Así relata hoy “El Universal” la noticia de la localización del conocido estafador:
Mientras en Caracas funcionarios de la Subdelegación del Cicpc ubicada en Simón Rodríguez mantenían en su casa a Juan Manuel Carlos Llorca Rodríguez (un ciudadano español requerido por Interpol acusado de varios delitos, entre ellos narcolavado) y lo extorsionaban pidiéndole dos millones de euros a cambio de no informar su detención, la fiscal Yolanda Peña (designada por la propia fiscal general Luisa Ortega Díaz) y un grupo del Cicpc adscrito a la División de Investigación contra los Delitos de Función Pública, iba a Margarita para detener a este mismo delincuente.
Según una fuente del Ministerio Público, todo fue al parecer, “una táctica dilatoria” para lograr la fuga de Llorca, requerido bajo dos solicitudes de Interpol-Madrid.
Desde el lunes, la Fiscalía sabía que el español debía estar en Margarita. Pero fue hasta el viernes que toda la comisión del Ministerio Público se trasladó a la Isla para dar captura al solicitado. Una vez allá, continuaron las trabas para llegar hasta la casa. Cuando ya no hubo más documentación que pedir, decidieron allanar la propiedad de Llorca. Allí no lo ubicaron. La residencia estaba en obras.
Aunque la propiedad no estaba a su nombre, todos los recibos de pago los firmaba directamente él. Lo único que alcanzaron fue a decomisarle algunos bienes: dos camionetas Mercedes Benz de lujo y un avión.

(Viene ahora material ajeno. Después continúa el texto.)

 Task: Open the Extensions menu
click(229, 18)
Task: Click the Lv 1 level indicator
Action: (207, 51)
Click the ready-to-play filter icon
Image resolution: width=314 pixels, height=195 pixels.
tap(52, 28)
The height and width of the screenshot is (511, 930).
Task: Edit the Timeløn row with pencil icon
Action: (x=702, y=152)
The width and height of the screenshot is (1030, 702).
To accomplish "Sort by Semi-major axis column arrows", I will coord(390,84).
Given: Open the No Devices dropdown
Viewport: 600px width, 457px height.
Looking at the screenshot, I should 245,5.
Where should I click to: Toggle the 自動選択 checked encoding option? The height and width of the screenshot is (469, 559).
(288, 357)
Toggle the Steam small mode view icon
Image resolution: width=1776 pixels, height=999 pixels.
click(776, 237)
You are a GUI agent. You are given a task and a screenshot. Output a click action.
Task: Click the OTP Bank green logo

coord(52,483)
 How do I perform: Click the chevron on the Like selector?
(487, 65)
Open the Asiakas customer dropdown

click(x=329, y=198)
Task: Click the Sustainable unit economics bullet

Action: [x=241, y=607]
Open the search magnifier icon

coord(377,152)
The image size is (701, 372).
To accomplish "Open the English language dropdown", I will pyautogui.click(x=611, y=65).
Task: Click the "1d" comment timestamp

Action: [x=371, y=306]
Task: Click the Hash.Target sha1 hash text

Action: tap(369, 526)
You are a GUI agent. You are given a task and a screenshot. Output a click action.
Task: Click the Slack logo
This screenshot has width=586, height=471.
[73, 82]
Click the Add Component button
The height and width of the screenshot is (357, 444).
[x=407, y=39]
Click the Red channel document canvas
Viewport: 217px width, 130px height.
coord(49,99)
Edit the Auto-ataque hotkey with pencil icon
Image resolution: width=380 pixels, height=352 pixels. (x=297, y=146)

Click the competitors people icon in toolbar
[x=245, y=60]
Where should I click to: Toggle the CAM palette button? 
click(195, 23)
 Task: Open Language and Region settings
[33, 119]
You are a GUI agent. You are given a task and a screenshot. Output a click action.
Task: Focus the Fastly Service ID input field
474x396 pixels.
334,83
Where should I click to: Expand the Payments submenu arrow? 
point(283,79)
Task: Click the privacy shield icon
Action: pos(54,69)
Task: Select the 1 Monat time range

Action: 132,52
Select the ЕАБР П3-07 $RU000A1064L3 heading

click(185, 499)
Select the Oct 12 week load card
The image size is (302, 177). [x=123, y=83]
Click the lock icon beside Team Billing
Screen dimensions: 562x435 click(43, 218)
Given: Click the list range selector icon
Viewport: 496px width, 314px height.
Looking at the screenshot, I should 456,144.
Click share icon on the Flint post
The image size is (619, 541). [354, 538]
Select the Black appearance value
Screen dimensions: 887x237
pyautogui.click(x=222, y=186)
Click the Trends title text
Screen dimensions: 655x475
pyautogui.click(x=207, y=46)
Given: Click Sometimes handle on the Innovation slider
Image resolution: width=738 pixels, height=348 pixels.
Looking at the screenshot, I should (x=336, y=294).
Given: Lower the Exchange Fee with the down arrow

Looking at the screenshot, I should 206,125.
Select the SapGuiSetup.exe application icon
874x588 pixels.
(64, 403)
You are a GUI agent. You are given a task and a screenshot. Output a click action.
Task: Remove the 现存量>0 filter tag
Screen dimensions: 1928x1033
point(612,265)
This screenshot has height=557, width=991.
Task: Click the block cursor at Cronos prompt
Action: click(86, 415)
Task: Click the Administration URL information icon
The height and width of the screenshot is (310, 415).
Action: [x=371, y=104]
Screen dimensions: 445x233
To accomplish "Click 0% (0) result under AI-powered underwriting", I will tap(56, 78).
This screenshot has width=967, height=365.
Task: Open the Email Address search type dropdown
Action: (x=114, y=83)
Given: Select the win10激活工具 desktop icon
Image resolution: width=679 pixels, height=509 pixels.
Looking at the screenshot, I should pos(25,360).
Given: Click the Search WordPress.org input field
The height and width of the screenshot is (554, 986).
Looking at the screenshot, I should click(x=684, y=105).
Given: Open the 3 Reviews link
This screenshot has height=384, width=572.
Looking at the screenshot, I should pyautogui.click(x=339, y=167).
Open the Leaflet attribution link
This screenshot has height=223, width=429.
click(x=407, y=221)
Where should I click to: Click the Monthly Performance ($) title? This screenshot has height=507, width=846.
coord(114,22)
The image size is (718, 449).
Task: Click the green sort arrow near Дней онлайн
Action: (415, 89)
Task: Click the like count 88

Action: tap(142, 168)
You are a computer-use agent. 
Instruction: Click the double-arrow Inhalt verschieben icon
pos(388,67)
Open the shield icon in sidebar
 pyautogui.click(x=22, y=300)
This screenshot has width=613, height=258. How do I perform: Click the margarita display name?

Ese mismo sábado, el español requerido ya había sido dejado libre por detectives de Cicpc que lo mantenían dentro de su casa en el Country Club. Y es que a la Inspectoría General de esa dependencia había llegado la denuncia de la extorsión. Al parecer, durante los primeros días de la semana, este solicitado había cancelado 60 mil dólares para que no lo entregaran. Era parte -indicó una fuente del Cicpc- de la negociación. Debían cancelar otros 160 mil euros y luego completar dos millones en esa misma moneda.
Pero la Inspectoría General se enteró, comenzó a averiguar y los efectivos decidieron dejar libre al solicitado por la policía internacional.
Como el español -requerido por legitimación de capitales, corrupción urbanística, estafa y malversación de caudales públicos- no estaba tampoco en su residencia de Caracas, autoridades comenzaron a llamar a todos los hoteles cinco estrellas donde pudo haberse hospedado.
Y fue en el Hotel Tamanaco donde lo lograron ubicar. Alli bajo el nombre de su novia, una chica de no más de 30 años, estaba registrada una habitación. Cuando fue consultado el recepcionista, dijo que el viernes en la noche la pareja había llegado, especificó la fuente del Ministerio Público.
Cuando se les ofreció el dato a los efectivos del Cicpc adscritos a Función Pública destacados al caso, al parecer no hicieron mayor investigación. Ya en la tarde, cuando fueron consultados, dijeron que se trataba de una mujer mayor y no de la novia del español.